*Goal of the exercise:* Among the lines below, some may contain the string "black". Say how many do, and give nothing besides the number.
§
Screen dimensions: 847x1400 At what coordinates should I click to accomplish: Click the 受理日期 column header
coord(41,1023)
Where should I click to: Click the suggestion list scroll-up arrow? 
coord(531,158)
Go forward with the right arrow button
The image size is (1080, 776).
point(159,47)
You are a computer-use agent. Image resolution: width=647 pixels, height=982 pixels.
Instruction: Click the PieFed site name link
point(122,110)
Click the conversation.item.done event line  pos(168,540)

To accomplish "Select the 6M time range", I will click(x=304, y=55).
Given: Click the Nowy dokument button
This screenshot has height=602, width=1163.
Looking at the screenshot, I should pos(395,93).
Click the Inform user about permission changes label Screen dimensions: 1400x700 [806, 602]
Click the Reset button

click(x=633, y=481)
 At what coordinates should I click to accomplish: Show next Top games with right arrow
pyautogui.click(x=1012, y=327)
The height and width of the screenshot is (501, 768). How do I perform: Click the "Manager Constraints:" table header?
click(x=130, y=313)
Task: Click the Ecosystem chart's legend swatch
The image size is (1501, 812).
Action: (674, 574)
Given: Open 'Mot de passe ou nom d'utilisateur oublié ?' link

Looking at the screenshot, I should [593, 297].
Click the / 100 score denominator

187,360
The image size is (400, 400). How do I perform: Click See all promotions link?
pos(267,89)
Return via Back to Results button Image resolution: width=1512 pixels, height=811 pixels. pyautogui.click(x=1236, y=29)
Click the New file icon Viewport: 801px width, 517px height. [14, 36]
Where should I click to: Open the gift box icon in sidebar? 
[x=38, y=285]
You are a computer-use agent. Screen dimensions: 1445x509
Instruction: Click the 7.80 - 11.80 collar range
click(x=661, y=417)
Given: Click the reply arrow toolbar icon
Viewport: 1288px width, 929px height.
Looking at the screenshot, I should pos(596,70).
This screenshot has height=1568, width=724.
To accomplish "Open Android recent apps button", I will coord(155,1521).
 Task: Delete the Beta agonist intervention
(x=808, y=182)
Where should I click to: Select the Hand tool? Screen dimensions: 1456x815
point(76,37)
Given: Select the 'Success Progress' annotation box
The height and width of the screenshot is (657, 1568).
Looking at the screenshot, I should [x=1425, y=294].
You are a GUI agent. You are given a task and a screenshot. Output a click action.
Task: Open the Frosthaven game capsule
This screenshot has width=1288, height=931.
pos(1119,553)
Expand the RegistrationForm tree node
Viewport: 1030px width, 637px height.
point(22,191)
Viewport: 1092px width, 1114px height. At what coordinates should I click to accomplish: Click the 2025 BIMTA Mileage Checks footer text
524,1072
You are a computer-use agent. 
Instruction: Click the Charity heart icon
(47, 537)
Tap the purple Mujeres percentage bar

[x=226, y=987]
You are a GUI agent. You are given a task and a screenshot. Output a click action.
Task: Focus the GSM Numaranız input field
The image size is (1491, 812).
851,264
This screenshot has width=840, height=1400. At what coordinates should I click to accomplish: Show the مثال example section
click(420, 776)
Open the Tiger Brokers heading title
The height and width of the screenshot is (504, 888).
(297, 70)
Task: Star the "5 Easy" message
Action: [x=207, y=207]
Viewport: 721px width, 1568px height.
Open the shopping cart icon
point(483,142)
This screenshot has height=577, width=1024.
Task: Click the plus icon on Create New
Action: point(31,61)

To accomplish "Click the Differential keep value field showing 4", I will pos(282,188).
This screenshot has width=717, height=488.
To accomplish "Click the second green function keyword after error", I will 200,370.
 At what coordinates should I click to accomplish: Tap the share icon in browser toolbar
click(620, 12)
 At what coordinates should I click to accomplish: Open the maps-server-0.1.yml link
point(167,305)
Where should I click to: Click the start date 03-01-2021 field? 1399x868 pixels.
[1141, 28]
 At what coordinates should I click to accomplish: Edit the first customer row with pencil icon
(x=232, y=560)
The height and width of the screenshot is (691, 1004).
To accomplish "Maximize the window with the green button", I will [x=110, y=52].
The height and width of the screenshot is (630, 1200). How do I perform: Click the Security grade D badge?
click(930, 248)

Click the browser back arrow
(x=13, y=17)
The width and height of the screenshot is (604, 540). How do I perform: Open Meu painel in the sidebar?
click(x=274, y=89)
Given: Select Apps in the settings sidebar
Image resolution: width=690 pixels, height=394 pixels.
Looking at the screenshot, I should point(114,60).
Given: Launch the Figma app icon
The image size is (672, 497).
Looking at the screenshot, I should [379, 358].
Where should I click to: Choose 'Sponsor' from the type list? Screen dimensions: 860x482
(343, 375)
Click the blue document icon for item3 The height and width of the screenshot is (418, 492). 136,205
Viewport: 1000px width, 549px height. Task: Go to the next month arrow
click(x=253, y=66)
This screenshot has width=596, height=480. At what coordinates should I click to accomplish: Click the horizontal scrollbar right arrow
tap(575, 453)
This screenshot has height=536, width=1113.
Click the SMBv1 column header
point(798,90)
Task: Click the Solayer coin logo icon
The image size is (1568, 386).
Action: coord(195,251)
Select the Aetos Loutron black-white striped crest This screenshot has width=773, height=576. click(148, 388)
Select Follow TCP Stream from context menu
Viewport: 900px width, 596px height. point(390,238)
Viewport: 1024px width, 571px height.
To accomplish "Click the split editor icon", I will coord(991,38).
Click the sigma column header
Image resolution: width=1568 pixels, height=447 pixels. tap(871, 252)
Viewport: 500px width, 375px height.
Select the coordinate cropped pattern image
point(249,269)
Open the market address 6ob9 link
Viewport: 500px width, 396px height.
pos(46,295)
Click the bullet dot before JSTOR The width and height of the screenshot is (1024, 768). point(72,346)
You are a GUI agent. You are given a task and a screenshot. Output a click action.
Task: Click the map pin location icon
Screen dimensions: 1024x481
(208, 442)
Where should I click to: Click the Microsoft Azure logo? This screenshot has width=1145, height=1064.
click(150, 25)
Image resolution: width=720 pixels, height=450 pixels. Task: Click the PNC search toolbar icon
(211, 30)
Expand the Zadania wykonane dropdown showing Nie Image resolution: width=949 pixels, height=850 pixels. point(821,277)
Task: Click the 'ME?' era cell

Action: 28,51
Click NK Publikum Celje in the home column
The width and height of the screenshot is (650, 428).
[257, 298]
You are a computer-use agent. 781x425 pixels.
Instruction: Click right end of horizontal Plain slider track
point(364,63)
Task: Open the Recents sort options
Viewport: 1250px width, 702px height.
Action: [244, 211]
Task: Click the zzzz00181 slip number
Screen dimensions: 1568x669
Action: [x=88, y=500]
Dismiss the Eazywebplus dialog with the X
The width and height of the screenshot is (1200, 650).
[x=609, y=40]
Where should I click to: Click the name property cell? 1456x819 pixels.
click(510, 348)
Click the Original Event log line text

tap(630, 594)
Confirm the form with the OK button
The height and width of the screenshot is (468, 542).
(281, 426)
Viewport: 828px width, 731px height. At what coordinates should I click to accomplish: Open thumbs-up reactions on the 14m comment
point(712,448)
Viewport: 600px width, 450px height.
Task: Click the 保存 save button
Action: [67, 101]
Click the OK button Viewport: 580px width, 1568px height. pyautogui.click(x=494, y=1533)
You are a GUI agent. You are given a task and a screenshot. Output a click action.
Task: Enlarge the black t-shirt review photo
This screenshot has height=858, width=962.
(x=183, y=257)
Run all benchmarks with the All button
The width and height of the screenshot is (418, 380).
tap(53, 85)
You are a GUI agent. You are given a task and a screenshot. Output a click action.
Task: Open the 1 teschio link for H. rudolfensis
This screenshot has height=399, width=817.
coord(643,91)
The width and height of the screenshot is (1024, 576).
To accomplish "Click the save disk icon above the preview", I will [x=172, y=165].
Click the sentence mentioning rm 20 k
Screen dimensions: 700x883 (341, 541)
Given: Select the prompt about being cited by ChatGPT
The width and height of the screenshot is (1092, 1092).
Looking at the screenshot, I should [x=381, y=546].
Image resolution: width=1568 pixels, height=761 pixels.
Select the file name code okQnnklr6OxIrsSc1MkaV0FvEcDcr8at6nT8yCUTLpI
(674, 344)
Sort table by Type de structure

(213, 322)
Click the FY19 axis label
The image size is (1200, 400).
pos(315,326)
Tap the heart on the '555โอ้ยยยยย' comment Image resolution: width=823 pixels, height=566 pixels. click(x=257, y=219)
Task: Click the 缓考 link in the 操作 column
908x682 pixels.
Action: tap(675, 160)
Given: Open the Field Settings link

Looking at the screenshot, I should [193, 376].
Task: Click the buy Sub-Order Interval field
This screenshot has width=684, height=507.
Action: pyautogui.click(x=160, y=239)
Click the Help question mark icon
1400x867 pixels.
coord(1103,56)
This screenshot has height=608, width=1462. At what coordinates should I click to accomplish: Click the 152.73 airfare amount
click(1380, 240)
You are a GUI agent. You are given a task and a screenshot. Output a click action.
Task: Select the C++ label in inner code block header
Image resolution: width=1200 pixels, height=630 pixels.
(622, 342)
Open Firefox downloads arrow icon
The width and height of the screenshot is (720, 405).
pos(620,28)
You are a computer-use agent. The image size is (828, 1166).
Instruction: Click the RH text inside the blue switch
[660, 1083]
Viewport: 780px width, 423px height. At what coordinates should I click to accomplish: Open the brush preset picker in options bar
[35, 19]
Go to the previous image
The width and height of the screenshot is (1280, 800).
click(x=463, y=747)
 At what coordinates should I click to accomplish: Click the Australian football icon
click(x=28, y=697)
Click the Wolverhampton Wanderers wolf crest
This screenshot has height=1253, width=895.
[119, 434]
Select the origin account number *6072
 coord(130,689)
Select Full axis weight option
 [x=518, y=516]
§
*Result of this exercise:* 2